Publication information
- Publisher: DC Comics
- Schedule: Monthly
- Format: Ongoing when in publication
- Publication date: July 1999 - December 2000
- No. of issues: 15 (0-14)
- Main character(s): Star-Spangled Kid; S.T.R.I.P.E.

Creative team
- Written by: Geoff Johns
- Penciller: Lee Moder
- Inker: Dan Davis

Collected editions
- JSA Presents:...: ISBN 1-4012-1390-1

= Stars and S.T.R.I.P.E. =

Comic-book series published by DC Comics

Stars and S.T.R.I.P.E. is an American comic book published by DC Comics, featuring the second Star-Spangled Kid and her stepfather, the original version's sidekick Stripesy. It was first published in July 1999 (with a "zero issue") and ran for fifteen single issues. It was written by Geoff Johns, with art by Lee Moder and Dan Davis.

==Courtney Whitmore==

Courtney is the stepdaughter of Pat Dugan and the main protagonist of the series. She found Sylvester Pemberton's cosmic converter belt in her stepfather's belongings and donned the costume in order to annoy him as partial revenge for marrying her mother and supposedly forcing the family to move from Los Angeles to Blue Valley, Nebraska. Dugan, a skilled mechanic, designed and built S.T.R.I.P.E., an armored robot which he rides in to accompany and protect her. Eventually, she joined the Justice Society of America and, after being given Starman's gravity rod by Jack Knight, changed her identity to Stargirl.

==S.T.R.I.P.E.==

S.T.R.I.P.E. is a fictional superhero in the DC Comics universe. Real name Pat Dugan, he first went by the nickname Stripesy. He is notable for being the only adult sidekick to a teenage superhero—Sylvester Pemberton, the Star-Spangled Kid. Stripesy was a gifted mechanic who built the duo's car, the Star Rocket Racer. Together, they were members of the Seven Soldiers of Victory and the All-Star Squadron. Stripesy was created by Jerry Siegel (co-creator of Superman) and Hal Sherman, and first appeared in Action Comics #40 (September 1941).

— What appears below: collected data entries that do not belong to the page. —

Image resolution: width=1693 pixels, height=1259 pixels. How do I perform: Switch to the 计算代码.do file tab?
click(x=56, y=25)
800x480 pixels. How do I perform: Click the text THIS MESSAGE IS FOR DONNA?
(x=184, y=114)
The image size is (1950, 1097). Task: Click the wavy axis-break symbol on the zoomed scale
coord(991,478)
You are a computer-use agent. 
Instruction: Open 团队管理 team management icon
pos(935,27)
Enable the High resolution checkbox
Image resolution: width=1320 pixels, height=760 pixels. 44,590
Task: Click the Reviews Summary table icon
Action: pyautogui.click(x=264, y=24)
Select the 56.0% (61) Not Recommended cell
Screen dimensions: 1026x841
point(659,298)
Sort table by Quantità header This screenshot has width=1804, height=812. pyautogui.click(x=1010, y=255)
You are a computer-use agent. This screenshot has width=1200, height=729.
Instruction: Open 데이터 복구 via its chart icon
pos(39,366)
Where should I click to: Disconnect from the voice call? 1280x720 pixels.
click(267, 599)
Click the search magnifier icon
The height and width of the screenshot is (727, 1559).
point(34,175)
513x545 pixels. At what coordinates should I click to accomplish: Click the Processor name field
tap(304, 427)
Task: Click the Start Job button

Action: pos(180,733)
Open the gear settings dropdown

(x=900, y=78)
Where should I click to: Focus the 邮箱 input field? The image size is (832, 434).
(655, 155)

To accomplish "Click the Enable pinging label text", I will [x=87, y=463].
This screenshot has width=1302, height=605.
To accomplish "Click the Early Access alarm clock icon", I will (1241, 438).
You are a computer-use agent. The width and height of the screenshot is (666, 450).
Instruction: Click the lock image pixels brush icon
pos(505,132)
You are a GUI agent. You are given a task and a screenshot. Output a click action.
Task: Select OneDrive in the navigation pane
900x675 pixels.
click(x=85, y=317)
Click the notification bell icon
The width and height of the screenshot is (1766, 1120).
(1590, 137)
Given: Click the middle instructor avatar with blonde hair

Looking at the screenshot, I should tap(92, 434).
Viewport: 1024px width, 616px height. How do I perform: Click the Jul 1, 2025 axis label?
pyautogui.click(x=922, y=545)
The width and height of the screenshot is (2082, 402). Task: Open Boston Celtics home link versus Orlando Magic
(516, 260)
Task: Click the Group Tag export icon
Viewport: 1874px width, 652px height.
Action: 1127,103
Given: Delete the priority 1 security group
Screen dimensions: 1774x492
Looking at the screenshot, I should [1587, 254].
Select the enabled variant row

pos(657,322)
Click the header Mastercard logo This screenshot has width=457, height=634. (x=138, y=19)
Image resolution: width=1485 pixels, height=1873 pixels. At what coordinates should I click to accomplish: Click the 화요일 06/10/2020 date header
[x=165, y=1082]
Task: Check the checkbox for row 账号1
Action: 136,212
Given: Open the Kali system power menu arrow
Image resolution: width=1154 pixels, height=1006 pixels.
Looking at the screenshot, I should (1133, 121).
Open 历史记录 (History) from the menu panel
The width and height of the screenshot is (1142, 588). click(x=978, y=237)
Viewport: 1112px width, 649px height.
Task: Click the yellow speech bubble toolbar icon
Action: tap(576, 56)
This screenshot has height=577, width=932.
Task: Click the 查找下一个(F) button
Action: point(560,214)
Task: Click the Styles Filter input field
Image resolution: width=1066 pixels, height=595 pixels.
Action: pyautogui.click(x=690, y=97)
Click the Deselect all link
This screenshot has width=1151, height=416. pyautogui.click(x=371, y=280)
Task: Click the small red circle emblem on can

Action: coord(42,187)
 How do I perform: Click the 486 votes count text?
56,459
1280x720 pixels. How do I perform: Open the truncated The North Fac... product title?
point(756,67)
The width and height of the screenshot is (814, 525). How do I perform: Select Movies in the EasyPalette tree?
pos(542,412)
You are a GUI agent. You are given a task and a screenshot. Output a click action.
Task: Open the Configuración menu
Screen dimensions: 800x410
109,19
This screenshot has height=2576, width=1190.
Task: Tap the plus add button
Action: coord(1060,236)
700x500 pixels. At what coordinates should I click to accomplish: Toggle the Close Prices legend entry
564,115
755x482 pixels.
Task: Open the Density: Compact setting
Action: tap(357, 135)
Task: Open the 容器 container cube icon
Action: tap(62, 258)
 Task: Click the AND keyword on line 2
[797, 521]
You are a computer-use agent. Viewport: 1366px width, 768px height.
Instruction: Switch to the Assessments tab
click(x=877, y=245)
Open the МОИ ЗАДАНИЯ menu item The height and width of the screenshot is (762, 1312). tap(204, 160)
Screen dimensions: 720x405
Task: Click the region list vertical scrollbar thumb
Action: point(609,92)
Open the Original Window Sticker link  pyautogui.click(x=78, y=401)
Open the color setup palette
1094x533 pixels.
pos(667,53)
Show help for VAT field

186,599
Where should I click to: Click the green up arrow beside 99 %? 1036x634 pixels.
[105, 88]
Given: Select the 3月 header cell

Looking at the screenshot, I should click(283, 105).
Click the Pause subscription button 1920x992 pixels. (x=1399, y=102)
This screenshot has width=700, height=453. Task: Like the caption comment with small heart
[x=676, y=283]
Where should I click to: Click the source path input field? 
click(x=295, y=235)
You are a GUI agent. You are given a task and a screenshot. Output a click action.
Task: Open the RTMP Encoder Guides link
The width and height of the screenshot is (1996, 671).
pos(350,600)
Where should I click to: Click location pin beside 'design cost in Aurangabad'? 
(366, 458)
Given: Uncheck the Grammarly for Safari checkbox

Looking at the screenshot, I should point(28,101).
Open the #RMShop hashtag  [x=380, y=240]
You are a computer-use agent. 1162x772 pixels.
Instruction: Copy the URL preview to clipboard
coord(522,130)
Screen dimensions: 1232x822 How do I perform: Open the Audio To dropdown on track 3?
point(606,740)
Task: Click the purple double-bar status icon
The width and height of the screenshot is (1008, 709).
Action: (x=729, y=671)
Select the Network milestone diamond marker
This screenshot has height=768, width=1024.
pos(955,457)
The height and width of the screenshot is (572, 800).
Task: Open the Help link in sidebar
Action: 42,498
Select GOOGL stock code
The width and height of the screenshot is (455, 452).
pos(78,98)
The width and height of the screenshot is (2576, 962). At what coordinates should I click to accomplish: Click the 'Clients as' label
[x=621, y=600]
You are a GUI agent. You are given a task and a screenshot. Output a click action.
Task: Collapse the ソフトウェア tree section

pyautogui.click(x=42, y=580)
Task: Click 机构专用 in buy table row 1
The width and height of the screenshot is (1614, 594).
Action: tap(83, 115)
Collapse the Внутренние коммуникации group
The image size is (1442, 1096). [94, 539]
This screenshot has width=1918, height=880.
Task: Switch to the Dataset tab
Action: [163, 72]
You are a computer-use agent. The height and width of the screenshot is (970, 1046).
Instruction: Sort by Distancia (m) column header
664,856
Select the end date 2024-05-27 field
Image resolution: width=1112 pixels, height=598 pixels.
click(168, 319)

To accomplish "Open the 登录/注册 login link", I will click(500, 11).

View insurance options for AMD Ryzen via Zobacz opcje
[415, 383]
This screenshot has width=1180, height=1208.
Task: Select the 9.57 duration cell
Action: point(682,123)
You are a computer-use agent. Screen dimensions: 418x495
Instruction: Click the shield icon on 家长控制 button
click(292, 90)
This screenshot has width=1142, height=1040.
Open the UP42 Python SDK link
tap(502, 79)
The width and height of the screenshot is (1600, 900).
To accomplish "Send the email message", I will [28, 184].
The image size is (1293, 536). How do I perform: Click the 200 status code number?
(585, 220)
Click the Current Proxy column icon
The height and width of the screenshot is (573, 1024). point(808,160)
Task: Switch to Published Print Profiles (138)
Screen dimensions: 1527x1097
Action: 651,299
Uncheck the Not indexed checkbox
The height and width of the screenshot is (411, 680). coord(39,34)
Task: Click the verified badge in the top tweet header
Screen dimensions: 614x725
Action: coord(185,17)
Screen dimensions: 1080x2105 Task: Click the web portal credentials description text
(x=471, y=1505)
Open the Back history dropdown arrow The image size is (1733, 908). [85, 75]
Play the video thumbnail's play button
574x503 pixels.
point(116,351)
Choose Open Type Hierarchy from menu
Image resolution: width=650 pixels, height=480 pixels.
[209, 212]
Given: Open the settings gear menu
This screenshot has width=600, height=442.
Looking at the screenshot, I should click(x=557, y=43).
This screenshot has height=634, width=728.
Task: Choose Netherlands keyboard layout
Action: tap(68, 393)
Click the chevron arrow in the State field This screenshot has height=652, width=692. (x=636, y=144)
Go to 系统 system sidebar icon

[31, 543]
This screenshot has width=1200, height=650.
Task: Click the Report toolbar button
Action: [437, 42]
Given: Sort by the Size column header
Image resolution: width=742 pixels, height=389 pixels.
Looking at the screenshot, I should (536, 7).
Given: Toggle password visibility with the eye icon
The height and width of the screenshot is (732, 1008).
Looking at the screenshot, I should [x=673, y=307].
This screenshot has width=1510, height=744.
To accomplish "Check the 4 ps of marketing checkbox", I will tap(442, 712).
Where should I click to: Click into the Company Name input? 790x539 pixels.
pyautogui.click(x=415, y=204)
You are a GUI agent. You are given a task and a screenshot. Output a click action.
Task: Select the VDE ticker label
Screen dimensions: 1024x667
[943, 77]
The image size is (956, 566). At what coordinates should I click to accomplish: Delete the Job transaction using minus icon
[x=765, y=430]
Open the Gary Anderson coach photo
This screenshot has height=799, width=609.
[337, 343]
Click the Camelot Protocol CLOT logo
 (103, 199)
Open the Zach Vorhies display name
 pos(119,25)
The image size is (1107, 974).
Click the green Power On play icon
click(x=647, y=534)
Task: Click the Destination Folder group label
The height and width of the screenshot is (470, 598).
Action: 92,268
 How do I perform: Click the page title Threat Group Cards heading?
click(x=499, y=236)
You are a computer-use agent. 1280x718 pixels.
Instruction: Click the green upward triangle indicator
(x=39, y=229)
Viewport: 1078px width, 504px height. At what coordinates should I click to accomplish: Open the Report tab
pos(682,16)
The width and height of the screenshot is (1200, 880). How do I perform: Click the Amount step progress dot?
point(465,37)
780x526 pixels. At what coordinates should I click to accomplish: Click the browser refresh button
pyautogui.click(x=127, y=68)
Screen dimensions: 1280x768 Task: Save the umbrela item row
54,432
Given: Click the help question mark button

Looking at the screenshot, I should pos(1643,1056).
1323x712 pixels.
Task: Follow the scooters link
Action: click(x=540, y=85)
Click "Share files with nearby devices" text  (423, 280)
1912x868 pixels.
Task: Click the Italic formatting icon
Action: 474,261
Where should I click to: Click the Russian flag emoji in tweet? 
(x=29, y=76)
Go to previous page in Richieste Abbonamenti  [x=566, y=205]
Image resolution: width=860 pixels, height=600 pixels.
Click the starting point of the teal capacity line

The character has been updated for a new audience: Dugan's stepdaughter, Courtney Whitmore, has become the second Star-Spangled Kid, partly in order to annoy him. This has led Dugan to develop a robotic suit of armor so as to accompany and protect her. He has also changed his moniker to S.T.R.I.P.E.. Dugan has also assisted Superman's comrade Steel.